EXERCISE GOAL
Could you return every line of the records below that contains the word "This"?

::::::::::

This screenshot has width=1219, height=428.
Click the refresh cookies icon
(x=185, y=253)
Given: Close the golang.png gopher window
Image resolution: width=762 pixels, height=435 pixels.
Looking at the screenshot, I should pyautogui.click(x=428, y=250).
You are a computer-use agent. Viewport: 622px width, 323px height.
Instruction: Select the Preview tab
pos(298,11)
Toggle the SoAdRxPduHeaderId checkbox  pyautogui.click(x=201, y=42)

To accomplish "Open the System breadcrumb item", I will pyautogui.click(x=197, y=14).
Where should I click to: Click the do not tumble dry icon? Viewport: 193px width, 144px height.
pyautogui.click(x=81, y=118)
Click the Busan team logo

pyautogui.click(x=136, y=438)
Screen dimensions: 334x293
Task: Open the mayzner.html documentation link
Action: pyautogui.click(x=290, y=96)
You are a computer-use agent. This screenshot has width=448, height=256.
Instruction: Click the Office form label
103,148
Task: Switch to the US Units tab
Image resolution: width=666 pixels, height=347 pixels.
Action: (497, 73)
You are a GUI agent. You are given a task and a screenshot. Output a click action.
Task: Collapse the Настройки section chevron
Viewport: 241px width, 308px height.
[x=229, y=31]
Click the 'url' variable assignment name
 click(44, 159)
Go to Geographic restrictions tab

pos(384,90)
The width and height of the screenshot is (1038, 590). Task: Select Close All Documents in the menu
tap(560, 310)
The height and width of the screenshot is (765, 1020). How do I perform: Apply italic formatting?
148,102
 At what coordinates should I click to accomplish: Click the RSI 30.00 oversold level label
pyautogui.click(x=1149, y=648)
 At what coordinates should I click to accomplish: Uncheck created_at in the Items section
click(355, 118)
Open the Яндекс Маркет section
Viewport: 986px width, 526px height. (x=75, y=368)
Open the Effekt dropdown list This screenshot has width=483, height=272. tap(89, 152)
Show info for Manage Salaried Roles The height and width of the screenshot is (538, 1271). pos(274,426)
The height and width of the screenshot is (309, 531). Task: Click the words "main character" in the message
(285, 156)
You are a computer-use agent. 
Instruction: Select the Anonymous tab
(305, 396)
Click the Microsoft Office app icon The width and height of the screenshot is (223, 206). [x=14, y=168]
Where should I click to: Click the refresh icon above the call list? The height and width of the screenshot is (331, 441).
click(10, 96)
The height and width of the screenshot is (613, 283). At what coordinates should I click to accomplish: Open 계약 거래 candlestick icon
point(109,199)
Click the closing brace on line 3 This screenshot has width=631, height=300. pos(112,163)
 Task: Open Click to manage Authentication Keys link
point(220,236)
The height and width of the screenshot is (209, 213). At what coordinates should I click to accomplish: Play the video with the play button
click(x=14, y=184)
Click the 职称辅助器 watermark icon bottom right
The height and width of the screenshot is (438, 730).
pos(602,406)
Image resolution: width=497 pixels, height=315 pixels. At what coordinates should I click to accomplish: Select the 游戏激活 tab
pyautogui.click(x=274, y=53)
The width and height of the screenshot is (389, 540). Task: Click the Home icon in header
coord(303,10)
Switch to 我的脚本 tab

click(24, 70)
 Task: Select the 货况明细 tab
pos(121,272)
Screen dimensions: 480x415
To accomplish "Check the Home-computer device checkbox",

::::::::::

TASK ANSWER
This screenshot has width=1219, height=428.
You are a computer-use agent. This screenshot has width=448, height=256.
Open the Effekt dropdown list This screenshot has width=483, height=272. tap(89, 152)
Click the closing brace on line 3 This screenshot has width=631, height=300. pos(112,163)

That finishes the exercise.